Grok patterns for syslog configuration in logstash

elbesraoui_imane · May 24, 2017, 9:52am

Hi,I recentely started working with the ELK stack but I have a problem for
my syslog logstash configuration. Can you give me hand pleaase ? I don't know what's the problem I'm having in my config file, but when i do the /bin/logstash -f it gives me this :
Attempting to install template {:manage_template=>{"template"=>"logstash-", "version"=>50001, "settings"=>{"index.refresh_interval"=>"5s"}, "mappings"=>{"default"=>{"_all"=>{"enabled"=>true, "norms"=>false}, "dynamic_templates"=>[{"message_field"=>{"path_match"=>"message", "match_mapping_type"=>"string", "mapping"=>{"type"=>"text", "norms"=>false}}}, {"string_fields"=>{"match"=>"", "match_mapping_type"=>"string", "mapping"=>{"type"=>"text", "norms"=>false, "fields"=>{"keyword"=>{"type"=>"keyword"}}}}}], "properties"=>{"@timestamp"=>{"type"=>"date", "include_in_all"=>false}, "@version"=>{"type"=>"keyword", "include_in_all"=>false}, "geoip"=>{"dynamic"=>true, "properties"=>{"ip"=>{"type"=>"ip"}, "location"=>{"type"=>"geo_point"}, "latitude"=>{"type"=>"half_float"}, "longitude"=>{"type"=>"half_float"}}}}}}}}

pts0 · May 24, 2017, 11:21am

Hi,
could you please post your config ?
What u post here

 Attempting to install template 
{:manage_template=>
      {"template"=>"logstash-",
        "version"=>50001,
        "settings"=>
              {"index.refresh_interval"=>"5s"},
                "mappings"=>
                          {"default"=>
                                   {"all"=>
                                          {"enabled"=>true, 
                                            "norms"=>false},
                                     "dynamictemplates"=>
                                           [{"message_field"=>
                                   ....

Is just an info message that tell you the default template is installed. I don't this is something wrong with that.

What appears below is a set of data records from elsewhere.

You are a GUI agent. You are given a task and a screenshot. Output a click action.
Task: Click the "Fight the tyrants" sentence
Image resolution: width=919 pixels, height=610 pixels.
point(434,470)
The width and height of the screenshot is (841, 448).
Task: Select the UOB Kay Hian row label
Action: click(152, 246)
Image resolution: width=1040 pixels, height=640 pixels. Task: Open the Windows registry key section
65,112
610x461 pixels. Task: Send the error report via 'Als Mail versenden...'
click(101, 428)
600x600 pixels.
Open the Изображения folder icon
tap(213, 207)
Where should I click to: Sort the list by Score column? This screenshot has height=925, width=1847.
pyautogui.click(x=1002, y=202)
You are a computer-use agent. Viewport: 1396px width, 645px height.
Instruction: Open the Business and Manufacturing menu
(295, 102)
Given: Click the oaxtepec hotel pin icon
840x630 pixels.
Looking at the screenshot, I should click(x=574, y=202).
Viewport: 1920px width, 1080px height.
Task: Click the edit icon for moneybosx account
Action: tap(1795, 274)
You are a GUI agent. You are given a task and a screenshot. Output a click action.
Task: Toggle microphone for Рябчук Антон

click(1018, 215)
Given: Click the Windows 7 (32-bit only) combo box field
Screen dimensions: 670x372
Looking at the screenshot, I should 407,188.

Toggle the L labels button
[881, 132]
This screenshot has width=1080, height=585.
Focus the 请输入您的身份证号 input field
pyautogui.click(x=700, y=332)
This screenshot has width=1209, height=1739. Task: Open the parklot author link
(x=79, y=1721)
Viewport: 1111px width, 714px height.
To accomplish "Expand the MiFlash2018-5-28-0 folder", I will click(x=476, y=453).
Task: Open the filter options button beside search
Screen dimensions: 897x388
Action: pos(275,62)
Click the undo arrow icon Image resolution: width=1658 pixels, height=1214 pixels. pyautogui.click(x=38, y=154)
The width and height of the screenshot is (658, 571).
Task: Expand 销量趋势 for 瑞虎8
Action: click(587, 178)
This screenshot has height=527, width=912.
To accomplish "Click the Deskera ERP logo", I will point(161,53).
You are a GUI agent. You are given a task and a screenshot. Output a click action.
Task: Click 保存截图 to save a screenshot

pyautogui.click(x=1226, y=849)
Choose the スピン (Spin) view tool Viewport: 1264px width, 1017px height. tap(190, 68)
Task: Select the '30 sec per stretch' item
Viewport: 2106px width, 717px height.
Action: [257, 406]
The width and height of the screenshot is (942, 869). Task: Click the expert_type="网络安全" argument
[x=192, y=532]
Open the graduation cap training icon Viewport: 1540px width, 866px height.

Did you get any document into the elasticsearch node ?

cheers

pts0

elbesraoui_imane · May 24, 2017, 11:59am

Hi Kim,
this is my config :

 input {
    file {
    path => "/data/log/testlogstash/messages"
    type => "syslog"
    start_position => "beginning"
    }

    }

    filter {
    if [type] == "syslog" {
    grok {
    patterns_dir => "/etc/logstash/conf.d/patterns/"
    match => ["message",  "(%{SYSLOGTIMESTAMP:syslog_timestamp} %{SYSLOGHOST:syslog_hostname} %{GREEDYDATA:syslog_process}\[%{NUMBER:syslog_uid}\]:(?=%{GREEDYDATA:syslog_message})|(%{SYSLOGTIMESTAMP:syslog_timestamp} %{SYSLOGHOST:syslog_hostname} %{DATA:syslog_program} \|%{NUMBER:syslog_epoch:int}\|%{IP:syslog_ip}\|%{GREEDYDATA:syslog_path}\|%{GREEDYDATA:syslog_title}\|%{GREEDYDATA:syslog_referrer}\|%{NUMBER:syslog_uid}\|%{GREEDYDATA:syslog_sid}\|%{NUMBER:syslog_timer:int}\|%{GREEDYDATA:syslog_cache}\|%{GREEDYDATA:syslog_user_agent}\|%{NUMBER:syslog_peak_memory:int}))"]

    }
    if "_grokparsefailure" in [tags] {
                            drop { }
                    }
      

     }

    }

    output {
     elasticsearch { hosts => ["localhost:9200"]
     index => "syslogindex-%{+YYYY.MM.dd}"
    sniffing => false
     manage_template => false
    }
     stdout { codec => rubydebug }
    }

magnusbaeck · May 28, 2017, 6:56pm

There is nothing wrong with your configuration. The message is an informational message that you'll get every time Logstash starts up if you have an elasticsearch output. Move on.

system · June 25, 2017, 6:56pm

This topic was automatically closed 28 days after the last reply. New replies are no longer allowed.